National Security Minister Michael Weeks pledges to ‘turn the tide on gangs’ – The Royal Gazette

Updated: June 23, 2022 10:57

Michael Weeks, Minister of National Security (Photograph by Blaire Simmons)

The National Security Minister has pledged to “turn the tide on gangs” and “close borders to drugs and guns” by launching a series of Progressive Labor Party monthly town hall meetings on communal violence.

Michael Weeks, who was appointed minister on April 4, said he would review proposals to ban the use of tinted visors on hard hats – which have been implicated in a series of crimes – and look for more options stringent in the fight against drink-driving.

Last night, Mr Weeks told a gathering of around 50 community members at Bailey’s Bay Cricket Club that he was aiming to get tougher on ‘violence, drug trafficking and drug-related activities , particularly targeting high-crime neighborhoods.

“We know that we do not manufacture or manufacture firearms.
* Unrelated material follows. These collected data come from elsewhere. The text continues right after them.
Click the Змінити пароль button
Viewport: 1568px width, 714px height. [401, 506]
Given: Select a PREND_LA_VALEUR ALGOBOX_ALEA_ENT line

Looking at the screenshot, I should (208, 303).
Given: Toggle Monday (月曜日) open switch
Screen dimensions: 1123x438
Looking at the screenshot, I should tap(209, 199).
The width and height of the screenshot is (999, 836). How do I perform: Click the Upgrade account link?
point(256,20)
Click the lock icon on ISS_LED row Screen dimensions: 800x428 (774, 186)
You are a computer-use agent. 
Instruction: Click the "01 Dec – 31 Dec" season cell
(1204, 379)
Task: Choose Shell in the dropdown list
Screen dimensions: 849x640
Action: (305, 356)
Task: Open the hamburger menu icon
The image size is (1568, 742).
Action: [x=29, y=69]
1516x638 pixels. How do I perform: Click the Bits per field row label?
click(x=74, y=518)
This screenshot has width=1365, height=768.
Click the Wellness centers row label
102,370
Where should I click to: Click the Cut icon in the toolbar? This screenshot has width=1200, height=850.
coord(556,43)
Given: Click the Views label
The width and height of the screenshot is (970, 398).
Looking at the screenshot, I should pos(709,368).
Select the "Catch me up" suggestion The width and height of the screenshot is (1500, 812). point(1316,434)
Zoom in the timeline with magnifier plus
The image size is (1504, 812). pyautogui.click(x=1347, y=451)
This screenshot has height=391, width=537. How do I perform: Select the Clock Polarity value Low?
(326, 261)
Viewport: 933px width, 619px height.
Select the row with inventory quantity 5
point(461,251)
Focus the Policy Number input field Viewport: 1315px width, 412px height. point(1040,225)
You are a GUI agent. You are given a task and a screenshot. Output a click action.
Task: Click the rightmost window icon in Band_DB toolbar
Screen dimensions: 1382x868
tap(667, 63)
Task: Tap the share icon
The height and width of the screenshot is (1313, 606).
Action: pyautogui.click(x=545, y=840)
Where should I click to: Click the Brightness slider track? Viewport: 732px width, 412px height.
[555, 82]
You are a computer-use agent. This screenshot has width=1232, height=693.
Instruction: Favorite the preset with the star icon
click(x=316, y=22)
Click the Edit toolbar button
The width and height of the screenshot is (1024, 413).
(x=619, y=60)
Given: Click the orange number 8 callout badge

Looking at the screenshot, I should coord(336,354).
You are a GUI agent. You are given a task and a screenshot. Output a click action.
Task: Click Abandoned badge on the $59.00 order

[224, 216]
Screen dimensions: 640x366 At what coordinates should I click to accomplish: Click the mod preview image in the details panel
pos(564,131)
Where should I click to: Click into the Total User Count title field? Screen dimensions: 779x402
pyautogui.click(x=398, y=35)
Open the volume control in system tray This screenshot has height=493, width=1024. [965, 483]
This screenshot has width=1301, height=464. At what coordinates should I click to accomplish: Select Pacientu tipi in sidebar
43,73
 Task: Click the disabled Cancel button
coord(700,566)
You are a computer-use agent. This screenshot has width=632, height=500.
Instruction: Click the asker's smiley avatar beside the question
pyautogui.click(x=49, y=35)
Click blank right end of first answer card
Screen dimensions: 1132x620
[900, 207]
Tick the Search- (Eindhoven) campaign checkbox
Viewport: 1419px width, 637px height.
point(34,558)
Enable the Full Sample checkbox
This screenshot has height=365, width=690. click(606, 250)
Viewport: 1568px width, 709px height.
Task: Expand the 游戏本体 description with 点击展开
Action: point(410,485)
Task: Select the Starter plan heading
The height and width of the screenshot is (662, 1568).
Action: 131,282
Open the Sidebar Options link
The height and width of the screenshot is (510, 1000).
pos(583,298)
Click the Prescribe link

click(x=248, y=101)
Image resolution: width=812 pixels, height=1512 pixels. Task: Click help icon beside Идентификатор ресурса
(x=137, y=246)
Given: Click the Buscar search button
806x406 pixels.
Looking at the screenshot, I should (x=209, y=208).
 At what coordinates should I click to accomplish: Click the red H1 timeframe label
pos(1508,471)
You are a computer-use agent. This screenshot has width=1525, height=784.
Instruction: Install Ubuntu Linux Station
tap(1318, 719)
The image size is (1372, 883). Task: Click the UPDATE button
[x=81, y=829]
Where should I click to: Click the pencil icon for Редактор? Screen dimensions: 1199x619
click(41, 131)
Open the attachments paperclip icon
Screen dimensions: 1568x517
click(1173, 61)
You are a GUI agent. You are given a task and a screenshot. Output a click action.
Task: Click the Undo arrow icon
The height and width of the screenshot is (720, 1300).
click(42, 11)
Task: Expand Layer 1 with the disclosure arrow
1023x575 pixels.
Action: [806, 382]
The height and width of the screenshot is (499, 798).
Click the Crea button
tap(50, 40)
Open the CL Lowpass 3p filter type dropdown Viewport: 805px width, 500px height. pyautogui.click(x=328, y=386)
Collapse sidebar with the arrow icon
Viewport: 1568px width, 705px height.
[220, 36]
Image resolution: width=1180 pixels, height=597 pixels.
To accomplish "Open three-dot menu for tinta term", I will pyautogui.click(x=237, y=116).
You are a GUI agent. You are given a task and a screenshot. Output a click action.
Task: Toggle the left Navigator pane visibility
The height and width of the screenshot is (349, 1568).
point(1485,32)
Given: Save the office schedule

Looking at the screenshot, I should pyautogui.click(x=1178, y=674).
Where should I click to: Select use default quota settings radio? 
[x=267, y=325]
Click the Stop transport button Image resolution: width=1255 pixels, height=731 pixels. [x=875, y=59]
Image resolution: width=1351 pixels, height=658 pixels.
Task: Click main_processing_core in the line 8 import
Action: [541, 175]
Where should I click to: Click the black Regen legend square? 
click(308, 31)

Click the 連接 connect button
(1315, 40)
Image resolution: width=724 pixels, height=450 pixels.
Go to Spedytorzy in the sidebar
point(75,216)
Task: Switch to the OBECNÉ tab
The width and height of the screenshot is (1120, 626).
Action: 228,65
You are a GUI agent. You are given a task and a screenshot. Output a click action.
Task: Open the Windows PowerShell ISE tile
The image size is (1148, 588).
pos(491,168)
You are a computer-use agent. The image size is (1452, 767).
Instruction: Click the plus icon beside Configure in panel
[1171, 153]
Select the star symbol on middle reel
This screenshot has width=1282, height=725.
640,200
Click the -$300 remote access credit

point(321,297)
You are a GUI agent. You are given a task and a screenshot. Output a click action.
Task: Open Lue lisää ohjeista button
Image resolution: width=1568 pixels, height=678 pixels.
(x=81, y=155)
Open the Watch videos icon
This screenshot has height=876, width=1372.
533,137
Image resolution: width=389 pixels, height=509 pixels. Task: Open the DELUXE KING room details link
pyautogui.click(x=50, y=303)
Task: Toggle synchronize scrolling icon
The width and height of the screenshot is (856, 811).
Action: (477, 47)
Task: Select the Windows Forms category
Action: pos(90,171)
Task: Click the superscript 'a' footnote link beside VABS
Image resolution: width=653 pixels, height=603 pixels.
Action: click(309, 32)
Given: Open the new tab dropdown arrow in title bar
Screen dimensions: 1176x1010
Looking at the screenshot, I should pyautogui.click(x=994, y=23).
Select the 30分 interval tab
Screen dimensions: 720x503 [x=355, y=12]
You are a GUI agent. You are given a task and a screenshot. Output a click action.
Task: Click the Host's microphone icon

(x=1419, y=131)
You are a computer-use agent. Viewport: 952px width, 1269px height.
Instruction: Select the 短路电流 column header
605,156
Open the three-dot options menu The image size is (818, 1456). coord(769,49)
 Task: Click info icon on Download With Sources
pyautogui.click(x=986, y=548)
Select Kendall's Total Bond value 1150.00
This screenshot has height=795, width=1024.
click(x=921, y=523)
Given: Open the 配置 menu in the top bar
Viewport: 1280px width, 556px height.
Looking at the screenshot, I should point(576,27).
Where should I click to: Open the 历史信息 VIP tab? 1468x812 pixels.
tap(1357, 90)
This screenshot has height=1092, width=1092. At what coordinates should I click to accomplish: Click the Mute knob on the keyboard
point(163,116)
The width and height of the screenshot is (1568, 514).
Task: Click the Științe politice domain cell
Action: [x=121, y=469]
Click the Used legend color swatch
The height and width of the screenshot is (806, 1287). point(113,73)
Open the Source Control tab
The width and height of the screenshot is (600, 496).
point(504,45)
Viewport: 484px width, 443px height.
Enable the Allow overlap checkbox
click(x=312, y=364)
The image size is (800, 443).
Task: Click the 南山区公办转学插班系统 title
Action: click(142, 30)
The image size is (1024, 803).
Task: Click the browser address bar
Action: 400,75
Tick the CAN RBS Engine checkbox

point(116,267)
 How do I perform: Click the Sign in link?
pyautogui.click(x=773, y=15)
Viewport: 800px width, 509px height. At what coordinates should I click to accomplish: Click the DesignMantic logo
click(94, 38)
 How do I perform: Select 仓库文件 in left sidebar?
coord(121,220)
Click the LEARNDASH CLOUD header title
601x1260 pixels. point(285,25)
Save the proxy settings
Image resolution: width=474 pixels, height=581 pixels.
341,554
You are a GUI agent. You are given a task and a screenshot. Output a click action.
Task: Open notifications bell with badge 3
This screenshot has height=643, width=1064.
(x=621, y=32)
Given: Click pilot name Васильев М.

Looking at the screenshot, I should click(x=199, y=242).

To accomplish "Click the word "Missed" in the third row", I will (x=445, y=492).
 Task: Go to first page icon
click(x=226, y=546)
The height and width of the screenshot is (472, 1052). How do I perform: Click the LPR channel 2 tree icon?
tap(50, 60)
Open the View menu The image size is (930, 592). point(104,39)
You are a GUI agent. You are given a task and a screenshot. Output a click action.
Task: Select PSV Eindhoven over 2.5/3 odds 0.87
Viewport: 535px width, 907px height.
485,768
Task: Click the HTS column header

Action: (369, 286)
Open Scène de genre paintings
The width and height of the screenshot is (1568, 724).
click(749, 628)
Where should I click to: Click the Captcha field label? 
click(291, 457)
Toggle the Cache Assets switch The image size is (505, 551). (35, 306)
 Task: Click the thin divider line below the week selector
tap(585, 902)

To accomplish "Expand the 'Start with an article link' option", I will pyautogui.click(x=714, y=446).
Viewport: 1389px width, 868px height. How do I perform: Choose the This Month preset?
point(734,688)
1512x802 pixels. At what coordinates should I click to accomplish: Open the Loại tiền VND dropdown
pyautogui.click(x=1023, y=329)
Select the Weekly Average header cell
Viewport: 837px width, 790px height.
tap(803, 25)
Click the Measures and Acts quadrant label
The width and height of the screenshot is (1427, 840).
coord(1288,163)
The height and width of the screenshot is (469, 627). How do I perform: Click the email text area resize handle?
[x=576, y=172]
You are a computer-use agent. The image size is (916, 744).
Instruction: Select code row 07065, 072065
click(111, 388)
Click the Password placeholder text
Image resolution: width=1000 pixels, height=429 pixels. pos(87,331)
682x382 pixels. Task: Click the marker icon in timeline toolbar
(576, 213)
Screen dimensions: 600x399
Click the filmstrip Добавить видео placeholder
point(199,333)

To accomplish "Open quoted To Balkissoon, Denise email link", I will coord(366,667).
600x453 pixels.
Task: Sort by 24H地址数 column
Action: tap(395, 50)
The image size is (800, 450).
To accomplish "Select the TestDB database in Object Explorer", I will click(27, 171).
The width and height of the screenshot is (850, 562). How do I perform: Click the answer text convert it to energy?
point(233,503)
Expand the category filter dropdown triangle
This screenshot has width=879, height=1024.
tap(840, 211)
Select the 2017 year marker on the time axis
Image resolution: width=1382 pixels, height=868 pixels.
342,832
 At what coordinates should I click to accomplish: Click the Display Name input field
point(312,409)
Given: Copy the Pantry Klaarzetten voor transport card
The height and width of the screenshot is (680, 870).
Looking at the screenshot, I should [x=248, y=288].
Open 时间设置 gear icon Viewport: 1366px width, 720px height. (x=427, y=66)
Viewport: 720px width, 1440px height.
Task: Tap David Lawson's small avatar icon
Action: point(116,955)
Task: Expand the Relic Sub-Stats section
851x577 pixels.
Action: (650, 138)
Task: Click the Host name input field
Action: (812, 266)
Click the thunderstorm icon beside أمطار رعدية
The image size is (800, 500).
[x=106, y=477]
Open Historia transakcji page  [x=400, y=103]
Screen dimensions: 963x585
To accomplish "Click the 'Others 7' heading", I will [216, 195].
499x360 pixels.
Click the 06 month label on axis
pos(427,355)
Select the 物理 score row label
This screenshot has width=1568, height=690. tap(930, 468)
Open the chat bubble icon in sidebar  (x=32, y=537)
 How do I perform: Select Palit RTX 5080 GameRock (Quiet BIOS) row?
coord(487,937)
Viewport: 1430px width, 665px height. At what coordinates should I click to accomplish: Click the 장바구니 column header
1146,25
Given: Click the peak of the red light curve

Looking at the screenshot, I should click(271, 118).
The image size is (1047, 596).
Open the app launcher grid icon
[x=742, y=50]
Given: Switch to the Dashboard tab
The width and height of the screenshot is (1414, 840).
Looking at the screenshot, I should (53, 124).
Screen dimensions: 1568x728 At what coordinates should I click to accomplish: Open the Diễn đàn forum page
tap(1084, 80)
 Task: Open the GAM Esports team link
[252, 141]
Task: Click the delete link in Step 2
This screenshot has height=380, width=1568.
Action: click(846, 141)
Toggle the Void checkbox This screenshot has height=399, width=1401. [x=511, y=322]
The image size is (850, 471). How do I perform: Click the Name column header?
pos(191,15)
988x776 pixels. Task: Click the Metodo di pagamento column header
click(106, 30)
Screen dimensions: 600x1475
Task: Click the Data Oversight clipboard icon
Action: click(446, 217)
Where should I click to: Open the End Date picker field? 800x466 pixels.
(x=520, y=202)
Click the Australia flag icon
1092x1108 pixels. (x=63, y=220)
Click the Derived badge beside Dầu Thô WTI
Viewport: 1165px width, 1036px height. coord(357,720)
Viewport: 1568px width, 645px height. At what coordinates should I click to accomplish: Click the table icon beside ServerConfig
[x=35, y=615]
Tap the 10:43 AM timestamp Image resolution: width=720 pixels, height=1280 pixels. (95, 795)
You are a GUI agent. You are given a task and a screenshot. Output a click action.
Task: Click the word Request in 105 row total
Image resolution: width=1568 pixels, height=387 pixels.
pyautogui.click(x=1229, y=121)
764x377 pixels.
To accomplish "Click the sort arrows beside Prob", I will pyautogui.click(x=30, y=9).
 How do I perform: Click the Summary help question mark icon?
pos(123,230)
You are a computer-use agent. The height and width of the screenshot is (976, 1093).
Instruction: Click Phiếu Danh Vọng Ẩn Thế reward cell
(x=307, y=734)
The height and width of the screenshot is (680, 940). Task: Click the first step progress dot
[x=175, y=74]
They get into our 22 square miles one way or another.

“What I intend to do, and we are in the process of doing it, is to formulate a multi-application task force of police, customs, coastguard, which will take care of our points entry and will begin equipping them hopefully 24-Sept.”

The MP for Pembroke East Central said an ‘active police presence’ needed to be strengthened in areas where residents ‘live in fear’. He added that it would be done “one neighborhood at a time”.

Mr Weeks, who took over the National Security portfolio from former minister Renée Ming just over ten weeks ago, told the meeting that there had been three killings on the island since he had started to work.

He added that one victim, Laje Franklin, was found shot dead on Clearwater Beach in St David’s the day after he was nominated.

Mr Weeks said police believed there were 200 to 250 gang members on the island, who should not be allowed to “control the majority”.

“I will not allow 250 people to hold this island hostage.

“As long as I’m sitting in this seat, I intend to stand up and fight back.”

Leroy Bean on Outreach Programs to Tackle the Roots of Antisocial Violence

Leroy Bean gave numbers on the Gang Violence Reduction Team’s case management, mentorship and outreach to at-risk people aged 18-35, saying there were 20-30 meetings “monthly” with agencies ranging from Workforce Development and Financial Aid to Children’s Ministry. and Family Services.

Mr Bean said the team went to court daily and pleaded 15 to 20 times a month for clients who broke the law, helping to negotiate community service for those who could not afford to pay almonds.

He insisted that schools “are the recruiting ground” for young people who slip into the gang lifestyle and said the team maintains a constant presence in schools to counter it.

He added that the team conducts “restorative justice within schools, with parents and, at times, with groups that are in rivalry.”

Mr Bean said it was crucial to connect young people to work of any kind and urged anyone able to help him to call him on 799-7972.

He appeared with Leroy Bean, the pastor and coordinator of the Gang Violence Reduction Taskforce, whose last contract with the government runs until August.

Mr Weeks warned the instigators of the violence that they had to choose between “reparation or incarceration”, but promised support and incentives for gang members to become “law-abiding members of the society”.

“It’s not just about enforcement. I want to emphasize that. You all have a role to play.

Mr Bean gave a series of figures on the task force’s work in schools and the number of people it has dealt with.

Although the body has three full-time members, he said his crisis response team could expand to 50 or 60 workers.

Mr Bean warned that ‘every cause has an effect’ and ‘where you come from influences everything’. He said young people need to break free from a mindset that allows their environment to dictate their behavior.

“If we don’t get to those roots, this particular phenomenon will repeat itself every time a generation starts to rise,” he said.